Task description -> Please swap "Auto Update" for "Automatic Update" throughout all the records and give the lines again with everything else unchanged.

** begin Data shown **

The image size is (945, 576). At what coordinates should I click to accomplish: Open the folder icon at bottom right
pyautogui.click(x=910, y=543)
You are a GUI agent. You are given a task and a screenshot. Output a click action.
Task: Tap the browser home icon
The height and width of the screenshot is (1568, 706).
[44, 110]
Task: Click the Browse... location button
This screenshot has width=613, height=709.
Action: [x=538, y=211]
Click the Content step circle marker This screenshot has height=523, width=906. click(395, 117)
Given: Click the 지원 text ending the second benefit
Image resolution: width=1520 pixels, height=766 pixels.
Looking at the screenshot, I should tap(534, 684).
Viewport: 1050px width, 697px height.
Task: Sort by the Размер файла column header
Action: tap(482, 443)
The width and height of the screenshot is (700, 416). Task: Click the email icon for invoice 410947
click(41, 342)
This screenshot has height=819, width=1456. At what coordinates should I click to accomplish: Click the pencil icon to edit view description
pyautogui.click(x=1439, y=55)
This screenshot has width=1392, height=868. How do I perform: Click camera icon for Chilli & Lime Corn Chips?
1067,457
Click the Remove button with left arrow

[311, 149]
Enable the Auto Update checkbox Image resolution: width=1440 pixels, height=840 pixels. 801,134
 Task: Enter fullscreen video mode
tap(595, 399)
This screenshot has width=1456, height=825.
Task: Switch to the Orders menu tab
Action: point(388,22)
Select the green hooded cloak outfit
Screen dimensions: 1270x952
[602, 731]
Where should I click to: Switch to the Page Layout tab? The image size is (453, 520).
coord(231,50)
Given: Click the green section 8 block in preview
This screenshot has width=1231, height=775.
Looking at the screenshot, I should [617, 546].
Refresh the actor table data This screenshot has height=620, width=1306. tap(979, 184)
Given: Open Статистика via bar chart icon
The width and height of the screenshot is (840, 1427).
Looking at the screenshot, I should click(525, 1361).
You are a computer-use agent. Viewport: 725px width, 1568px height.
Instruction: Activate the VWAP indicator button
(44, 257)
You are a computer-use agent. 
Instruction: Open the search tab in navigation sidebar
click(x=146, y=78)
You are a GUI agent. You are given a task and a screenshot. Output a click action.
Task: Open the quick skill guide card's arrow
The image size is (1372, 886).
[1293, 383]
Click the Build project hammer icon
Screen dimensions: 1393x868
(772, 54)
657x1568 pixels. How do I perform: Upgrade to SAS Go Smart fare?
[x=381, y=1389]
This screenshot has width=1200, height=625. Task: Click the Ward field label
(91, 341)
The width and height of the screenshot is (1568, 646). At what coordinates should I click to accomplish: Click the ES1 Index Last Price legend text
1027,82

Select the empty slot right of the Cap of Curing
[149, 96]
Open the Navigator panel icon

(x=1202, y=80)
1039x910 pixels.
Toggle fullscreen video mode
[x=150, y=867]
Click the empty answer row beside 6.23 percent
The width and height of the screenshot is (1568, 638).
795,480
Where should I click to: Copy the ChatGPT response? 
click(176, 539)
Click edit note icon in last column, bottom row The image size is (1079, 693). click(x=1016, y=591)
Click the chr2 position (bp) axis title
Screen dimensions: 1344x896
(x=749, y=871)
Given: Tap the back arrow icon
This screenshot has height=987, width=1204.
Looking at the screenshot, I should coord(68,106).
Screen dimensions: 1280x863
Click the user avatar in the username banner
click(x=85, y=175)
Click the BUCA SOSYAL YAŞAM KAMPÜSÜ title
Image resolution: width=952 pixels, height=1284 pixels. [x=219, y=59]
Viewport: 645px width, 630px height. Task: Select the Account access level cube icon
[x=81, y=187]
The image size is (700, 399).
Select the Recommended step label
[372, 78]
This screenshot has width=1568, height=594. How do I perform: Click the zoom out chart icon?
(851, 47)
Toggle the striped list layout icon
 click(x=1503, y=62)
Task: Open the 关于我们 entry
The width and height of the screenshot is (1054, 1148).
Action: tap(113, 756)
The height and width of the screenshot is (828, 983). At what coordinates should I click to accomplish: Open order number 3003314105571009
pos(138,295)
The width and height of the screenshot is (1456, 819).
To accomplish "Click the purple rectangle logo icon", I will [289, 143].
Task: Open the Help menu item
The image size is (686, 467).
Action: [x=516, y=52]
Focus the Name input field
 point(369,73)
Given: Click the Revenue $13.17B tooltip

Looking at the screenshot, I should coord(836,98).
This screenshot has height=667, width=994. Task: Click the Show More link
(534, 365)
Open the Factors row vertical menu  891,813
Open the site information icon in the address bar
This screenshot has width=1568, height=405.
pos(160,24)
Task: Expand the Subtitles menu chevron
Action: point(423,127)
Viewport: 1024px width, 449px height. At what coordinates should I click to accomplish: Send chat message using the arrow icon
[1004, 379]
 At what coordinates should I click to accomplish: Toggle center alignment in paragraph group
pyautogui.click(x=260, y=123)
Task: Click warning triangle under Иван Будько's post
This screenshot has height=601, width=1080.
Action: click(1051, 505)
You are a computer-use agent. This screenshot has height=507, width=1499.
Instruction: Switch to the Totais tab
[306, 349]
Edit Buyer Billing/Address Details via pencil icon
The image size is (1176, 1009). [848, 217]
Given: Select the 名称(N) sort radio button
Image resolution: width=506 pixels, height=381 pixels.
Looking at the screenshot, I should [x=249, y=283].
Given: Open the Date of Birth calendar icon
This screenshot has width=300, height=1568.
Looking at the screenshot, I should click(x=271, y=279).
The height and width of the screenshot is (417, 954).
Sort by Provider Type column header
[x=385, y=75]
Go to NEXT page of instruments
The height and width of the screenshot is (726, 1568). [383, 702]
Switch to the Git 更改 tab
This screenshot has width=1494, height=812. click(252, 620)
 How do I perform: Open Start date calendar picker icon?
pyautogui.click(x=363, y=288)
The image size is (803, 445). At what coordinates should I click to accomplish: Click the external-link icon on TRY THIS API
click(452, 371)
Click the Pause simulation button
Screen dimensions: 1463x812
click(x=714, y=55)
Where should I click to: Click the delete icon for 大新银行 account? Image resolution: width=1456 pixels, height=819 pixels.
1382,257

** end Data shown **

Complete answer ->
The image size is (945, 576). At what coordinates should I click to accomplish: Open the folder icon at bottom right
pyautogui.click(x=910, y=543)
You are a GUI agent. You are given a task and a screenshot. Output a click action.
Task: Tap the browser home icon
The height and width of the screenshot is (1568, 706).
[44, 110]
Task: Click the Browse... location button
This screenshot has width=613, height=709.
Action: [x=538, y=211]
Click the Content step circle marker This screenshot has height=523, width=906. click(395, 117)
Given: Click the 지원 text ending the second benefit
Image resolution: width=1520 pixels, height=766 pixels.
Looking at the screenshot, I should tap(534, 684).
Viewport: 1050px width, 697px height.
Task: Sort by the Размер файла column header
Action: tap(482, 443)
The width and height of the screenshot is (700, 416). Task: Click the email icon for invoice 410947
click(41, 342)
This screenshot has height=819, width=1456. At what coordinates should I click to accomplish: Click the pencil icon to edit view description
pyautogui.click(x=1439, y=55)
This screenshot has width=1392, height=868. How do I perform: Click camera icon for Chilli & Lime Corn Chips?
1067,457
Click the Remove button with left arrow

[311, 149]
Enable the Automatic Update checkbox Image resolution: width=1440 pixels, height=840 pixels. 801,134
 Task: Enter fullscreen video mode
tap(595, 399)
This screenshot has width=1456, height=825.
Task: Switch to the Orders menu tab
Action: point(388,22)
Select the green hooded cloak outfit
Screen dimensions: 1270x952
[602, 731]
Where should I click to: Switch to the Page Layout tab? The image size is (453, 520).
coord(231,50)
Given: Click the green section 8 block in preview
This screenshot has width=1231, height=775.
Looking at the screenshot, I should [617, 546].
Refresh the actor table data This screenshot has height=620, width=1306. tap(979, 184)
Given: Open Статистика via bar chart icon
The width and height of the screenshot is (840, 1427).
Looking at the screenshot, I should click(525, 1361).
You are a computer-use agent. Viewport: 725px width, 1568px height.
Instruction: Activate the VWAP indicator button
(44, 257)
You are a computer-use agent. 
Instruction: Open the search tab in navigation sidebar
click(x=146, y=78)
You are a GUI agent. You are given a task and a screenshot. Output a click action.
Task: Open the quick skill guide card's arrow
The image size is (1372, 886).
[1293, 383]
Click the Build project hammer icon
Screen dimensions: 1393x868
(772, 54)
657x1568 pixels. How do I perform: Upgrade to SAS Go Smart fare?
[x=381, y=1389]
This screenshot has width=1200, height=625. Task: Click the Ward field label
(91, 341)
The width and height of the screenshot is (1568, 646). At what coordinates should I click to accomplish: Click the ES1 Index Last Price legend text
1027,82

Select the empty slot right of the Cap of Curing
[149, 96]
Open the Navigator panel icon

(x=1202, y=80)
1039x910 pixels.
Toggle fullscreen video mode
[x=150, y=867]
Click the empty answer row beside 6.23 percent
The width and height of the screenshot is (1568, 638).
795,480
Where should I click to: Copy the ChatGPT response? 
click(176, 539)
Click edit note icon in last column, bottom row The image size is (1079, 693). click(x=1016, y=591)
Click the chr2 position (bp) axis title
Screen dimensions: 1344x896
(x=749, y=871)
Given: Tap the back arrow icon
This screenshot has height=987, width=1204.
Looking at the screenshot, I should coord(68,106).
Screen dimensions: 1280x863
Click the user avatar in the username banner
click(x=85, y=175)
Click the BUCA SOSYAL YAŞAM KAMPÜSÜ title
Image resolution: width=952 pixels, height=1284 pixels. [x=219, y=59]
Viewport: 645px width, 630px height. Task: Select the Account access level cube icon
[x=81, y=187]
The image size is (700, 399).
Select the Recommended step label
[372, 78]
This screenshot has width=1568, height=594. How do I perform: Click the zoom out chart icon?
(851, 47)
Toggle the striped list layout icon
 click(x=1503, y=62)
Task: Open the 关于我们 entry
The width and height of the screenshot is (1054, 1148).
Action: tap(113, 756)
The height and width of the screenshot is (828, 983). At what coordinates should I click to accomplish: Open order number 3003314105571009
pos(138,295)
The width and height of the screenshot is (1456, 819).
To accomplish "Click the purple rectangle logo icon", I will [289, 143].
Task: Open the Help menu item
The image size is (686, 467).
Action: [x=516, y=52]
Focus the Name input field
 point(369,73)
Given: Click the Revenue $13.17B tooltip

Looking at the screenshot, I should coord(836,98).
This screenshot has height=667, width=994. Task: Click the Show More link
(534, 365)
Open the Factors row vertical menu  891,813
Open the site information icon in the address bar
This screenshot has width=1568, height=405.
pos(160,24)
Task: Expand the Subtitles menu chevron
Action: point(423,127)
Viewport: 1024px width, 449px height. At what coordinates should I click to accomplish: Send chat message using the arrow icon
[1004, 379]
 At what coordinates should I click to accomplish: Toggle center alignment in paragraph group
pyautogui.click(x=260, y=123)
Task: Click warning triangle under Иван Будько's post
This screenshot has height=601, width=1080.
Action: click(1051, 505)
You are a computer-use agent. This screenshot has height=507, width=1499.
Instruction: Switch to the Totais tab
[306, 349]
Edit Buyer Billing/Address Details via pencil icon
The image size is (1176, 1009). [848, 217]
Given: Select the 名称(N) sort radio button
Image resolution: width=506 pixels, height=381 pixels.
Looking at the screenshot, I should [x=249, y=283].
Given: Open the Date of Birth calendar icon
This screenshot has width=300, height=1568.
Looking at the screenshot, I should click(x=271, y=279).
The height and width of the screenshot is (417, 954).
Sort by Provider Type column header
[x=385, y=75]
Go to NEXT page of instruments
The height and width of the screenshot is (726, 1568). [383, 702]
Switch to the Git 更改 tab
This screenshot has width=1494, height=812. click(252, 620)
 How do I perform: Open Start date calendar picker icon?
pyautogui.click(x=363, y=288)
The image size is (803, 445). At what coordinates should I click to accomplish: Click the external-link icon on TRY THIS API
click(452, 371)
Click the Pause simulation button
Screen dimensions: 1463x812
click(x=714, y=55)
Where should I click to: Click the delete icon for 大新银行 account? Image resolution: width=1456 pixels, height=819 pixels.
1382,257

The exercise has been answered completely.